● INSTRUCTIONS FOR THE TASK
From the entries that follow, reproduce exactly and only the lines from the line with "Where should I" to the line with "Switch to list", endpoints included.

● THE INPUT
####
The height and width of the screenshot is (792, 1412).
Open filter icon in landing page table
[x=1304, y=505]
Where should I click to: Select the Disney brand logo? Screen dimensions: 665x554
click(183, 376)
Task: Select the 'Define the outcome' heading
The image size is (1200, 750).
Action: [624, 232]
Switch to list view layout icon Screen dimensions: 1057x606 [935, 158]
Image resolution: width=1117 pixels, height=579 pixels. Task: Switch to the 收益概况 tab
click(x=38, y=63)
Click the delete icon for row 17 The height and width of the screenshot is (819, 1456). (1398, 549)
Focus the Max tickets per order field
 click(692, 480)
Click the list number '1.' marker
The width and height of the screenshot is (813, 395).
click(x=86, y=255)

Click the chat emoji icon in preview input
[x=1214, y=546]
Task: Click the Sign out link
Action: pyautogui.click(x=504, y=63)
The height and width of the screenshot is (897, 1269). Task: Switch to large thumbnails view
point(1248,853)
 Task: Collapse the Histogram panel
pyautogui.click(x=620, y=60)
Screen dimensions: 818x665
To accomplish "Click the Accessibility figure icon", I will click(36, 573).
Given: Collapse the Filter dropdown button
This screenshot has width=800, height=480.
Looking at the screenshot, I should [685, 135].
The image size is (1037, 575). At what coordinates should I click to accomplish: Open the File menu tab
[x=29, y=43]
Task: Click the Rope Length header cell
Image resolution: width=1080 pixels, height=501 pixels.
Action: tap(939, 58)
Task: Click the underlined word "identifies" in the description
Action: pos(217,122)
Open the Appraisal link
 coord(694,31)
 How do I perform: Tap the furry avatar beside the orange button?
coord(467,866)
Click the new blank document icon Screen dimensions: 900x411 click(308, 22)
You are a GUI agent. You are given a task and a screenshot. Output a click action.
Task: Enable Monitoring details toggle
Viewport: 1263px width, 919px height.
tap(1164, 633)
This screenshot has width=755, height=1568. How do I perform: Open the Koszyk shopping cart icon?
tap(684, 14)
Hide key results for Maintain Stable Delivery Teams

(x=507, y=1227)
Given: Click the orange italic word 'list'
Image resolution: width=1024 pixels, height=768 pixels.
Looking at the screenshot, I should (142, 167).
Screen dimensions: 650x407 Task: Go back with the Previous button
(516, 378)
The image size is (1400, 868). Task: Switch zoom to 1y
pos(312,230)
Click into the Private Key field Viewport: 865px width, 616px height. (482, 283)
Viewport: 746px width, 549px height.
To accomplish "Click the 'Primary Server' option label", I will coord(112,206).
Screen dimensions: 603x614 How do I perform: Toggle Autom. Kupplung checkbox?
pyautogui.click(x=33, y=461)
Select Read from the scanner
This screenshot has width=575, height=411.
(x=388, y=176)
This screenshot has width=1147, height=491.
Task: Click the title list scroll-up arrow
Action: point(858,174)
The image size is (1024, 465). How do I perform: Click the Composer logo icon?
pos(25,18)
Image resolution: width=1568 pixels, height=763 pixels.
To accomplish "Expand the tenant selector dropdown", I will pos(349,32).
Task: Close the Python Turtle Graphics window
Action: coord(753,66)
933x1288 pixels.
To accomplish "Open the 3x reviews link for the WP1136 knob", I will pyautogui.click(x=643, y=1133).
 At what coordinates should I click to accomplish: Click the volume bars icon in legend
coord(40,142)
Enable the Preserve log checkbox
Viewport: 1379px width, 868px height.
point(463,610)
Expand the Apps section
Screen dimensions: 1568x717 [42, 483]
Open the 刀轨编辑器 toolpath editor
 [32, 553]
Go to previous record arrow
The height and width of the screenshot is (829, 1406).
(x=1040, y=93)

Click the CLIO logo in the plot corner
####
● EXERCISE RESPONSE
Where should I click to: Select the Disney brand logo? Screen dimensions: 665x554
click(183, 376)
Task: Select the 'Define the outcome' heading
The image size is (1200, 750).
Action: [624, 232]
Switch to list view layout icon Screen dimensions: 1057x606 [935, 158]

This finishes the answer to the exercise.